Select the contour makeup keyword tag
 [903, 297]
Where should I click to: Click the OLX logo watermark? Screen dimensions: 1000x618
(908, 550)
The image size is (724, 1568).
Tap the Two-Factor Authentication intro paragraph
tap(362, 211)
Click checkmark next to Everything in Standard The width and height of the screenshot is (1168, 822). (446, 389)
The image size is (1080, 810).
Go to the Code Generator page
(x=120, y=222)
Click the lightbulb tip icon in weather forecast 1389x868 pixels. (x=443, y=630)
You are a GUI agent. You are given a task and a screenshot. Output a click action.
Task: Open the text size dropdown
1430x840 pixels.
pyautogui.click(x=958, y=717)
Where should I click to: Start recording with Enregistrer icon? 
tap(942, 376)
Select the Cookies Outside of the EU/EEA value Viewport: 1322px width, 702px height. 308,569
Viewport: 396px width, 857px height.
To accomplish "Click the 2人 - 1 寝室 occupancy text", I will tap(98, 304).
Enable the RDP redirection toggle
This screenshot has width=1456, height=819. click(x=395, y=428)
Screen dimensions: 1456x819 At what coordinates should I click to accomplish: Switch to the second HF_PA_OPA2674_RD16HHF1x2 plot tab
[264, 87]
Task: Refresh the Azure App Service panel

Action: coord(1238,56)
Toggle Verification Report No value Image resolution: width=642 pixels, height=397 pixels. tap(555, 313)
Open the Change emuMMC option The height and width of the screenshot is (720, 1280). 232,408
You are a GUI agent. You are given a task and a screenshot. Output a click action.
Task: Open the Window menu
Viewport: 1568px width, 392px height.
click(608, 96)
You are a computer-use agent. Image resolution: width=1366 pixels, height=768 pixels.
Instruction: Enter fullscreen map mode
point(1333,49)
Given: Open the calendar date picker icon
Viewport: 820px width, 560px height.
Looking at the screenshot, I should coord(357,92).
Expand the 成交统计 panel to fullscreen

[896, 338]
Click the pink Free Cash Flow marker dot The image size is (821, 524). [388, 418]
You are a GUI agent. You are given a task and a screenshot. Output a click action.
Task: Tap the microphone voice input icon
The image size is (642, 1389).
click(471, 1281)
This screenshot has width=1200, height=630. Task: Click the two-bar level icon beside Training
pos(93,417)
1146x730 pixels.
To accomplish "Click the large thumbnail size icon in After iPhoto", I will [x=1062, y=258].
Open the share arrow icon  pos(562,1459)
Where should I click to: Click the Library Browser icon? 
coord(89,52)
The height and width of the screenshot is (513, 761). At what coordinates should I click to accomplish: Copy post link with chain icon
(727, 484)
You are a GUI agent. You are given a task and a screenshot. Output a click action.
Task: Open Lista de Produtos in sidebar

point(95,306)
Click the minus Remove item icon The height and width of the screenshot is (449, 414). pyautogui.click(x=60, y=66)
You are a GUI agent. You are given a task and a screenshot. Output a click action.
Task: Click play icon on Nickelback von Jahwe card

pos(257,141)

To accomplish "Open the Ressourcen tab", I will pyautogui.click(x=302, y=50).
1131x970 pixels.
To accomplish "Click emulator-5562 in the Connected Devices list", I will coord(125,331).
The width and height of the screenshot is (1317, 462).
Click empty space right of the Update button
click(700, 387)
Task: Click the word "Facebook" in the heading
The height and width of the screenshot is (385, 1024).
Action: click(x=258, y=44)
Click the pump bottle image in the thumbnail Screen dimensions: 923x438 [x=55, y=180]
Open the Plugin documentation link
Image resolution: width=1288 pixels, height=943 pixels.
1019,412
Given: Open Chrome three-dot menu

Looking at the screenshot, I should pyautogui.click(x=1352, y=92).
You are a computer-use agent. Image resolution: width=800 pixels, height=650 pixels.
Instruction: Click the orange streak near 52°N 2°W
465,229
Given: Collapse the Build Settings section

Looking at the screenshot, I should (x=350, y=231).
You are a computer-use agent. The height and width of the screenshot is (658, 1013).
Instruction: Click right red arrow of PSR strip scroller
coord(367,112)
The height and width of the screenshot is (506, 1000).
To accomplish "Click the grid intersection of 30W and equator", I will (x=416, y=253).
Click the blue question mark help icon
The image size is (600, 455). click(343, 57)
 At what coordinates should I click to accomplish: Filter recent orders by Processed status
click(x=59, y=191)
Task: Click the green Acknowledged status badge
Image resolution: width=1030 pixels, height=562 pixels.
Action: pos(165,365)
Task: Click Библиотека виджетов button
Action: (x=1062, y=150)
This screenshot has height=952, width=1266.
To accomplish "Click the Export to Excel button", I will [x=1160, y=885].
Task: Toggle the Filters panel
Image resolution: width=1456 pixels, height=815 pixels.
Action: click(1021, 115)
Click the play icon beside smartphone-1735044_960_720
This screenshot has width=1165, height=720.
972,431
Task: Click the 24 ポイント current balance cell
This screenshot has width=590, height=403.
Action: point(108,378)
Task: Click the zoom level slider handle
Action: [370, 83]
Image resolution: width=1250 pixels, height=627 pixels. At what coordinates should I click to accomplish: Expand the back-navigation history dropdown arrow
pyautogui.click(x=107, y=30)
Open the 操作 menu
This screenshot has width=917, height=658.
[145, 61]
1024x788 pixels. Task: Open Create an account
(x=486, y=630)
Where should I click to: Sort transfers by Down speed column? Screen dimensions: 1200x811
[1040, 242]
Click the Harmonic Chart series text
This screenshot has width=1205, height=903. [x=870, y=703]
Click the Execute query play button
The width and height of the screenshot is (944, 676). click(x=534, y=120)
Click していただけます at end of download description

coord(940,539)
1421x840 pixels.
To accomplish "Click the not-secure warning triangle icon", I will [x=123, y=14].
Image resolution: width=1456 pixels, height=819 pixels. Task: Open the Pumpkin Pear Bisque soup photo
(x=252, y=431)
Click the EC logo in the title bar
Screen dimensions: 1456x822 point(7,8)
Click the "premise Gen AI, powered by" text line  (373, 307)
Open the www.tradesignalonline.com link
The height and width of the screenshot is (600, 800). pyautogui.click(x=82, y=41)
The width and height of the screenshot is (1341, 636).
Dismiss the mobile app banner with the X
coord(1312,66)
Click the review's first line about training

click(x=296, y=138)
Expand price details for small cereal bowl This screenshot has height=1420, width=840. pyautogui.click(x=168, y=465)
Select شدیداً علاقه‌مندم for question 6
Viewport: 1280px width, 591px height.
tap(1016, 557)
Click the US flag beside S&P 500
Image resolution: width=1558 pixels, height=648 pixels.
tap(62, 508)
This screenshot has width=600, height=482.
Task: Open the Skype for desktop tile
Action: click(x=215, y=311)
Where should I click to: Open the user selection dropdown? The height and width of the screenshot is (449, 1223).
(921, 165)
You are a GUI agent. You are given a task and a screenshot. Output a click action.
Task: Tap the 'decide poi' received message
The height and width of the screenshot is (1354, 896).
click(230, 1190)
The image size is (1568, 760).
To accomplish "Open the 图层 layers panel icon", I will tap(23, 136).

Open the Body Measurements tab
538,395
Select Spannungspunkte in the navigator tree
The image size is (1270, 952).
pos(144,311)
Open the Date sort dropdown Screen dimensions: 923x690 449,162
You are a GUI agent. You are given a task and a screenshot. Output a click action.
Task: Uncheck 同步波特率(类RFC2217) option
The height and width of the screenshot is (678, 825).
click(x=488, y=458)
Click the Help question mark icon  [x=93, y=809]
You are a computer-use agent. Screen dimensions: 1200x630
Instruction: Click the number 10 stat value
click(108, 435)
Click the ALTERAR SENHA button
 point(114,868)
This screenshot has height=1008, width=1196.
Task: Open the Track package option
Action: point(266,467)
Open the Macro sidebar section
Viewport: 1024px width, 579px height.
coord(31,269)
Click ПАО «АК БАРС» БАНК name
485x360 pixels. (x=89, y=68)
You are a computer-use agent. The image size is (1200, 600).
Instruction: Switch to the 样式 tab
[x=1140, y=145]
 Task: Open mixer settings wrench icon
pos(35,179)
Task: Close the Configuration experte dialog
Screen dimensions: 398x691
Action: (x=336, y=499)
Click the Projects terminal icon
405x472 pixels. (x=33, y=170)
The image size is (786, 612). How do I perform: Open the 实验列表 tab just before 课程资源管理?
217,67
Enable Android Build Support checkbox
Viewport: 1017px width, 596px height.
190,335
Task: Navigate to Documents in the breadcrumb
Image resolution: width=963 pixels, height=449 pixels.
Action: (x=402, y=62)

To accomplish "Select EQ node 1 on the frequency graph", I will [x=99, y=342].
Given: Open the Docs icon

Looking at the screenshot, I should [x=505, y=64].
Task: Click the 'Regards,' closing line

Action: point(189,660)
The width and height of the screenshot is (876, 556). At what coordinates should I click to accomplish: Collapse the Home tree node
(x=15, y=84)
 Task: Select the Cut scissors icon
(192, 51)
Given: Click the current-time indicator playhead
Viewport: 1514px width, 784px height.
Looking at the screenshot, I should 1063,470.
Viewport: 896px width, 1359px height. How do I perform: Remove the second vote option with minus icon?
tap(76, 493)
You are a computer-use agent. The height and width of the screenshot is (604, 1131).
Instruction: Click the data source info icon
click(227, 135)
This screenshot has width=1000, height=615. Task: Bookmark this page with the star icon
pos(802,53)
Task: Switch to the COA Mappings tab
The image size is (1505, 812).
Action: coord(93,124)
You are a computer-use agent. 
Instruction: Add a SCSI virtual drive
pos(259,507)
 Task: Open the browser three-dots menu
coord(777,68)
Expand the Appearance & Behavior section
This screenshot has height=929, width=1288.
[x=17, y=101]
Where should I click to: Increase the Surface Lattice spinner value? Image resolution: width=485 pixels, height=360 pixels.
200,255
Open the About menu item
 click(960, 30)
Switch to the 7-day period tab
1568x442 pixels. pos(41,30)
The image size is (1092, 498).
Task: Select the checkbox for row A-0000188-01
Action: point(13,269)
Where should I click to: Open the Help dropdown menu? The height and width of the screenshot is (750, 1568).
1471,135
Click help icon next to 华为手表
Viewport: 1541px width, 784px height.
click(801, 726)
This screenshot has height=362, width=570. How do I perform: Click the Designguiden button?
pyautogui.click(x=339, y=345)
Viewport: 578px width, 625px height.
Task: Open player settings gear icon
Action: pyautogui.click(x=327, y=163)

> [Exercise aim]: Rewrite the lines from the first one through the line containing "tap(362, 211)", replacing "intro paragraph" with "opening paragraph" and leaving everything else unchanged.

> [Solved exercise]:
Select the contour makeup keyword tag
 [903, 297]
Where should I click to: Click the OLX logo watermark? Screen dimensions: 1000x618
(908, 550)
The image size is (724, 1568).
Tap the Two-Factor Authentication opening paragraph
tap(362, 211)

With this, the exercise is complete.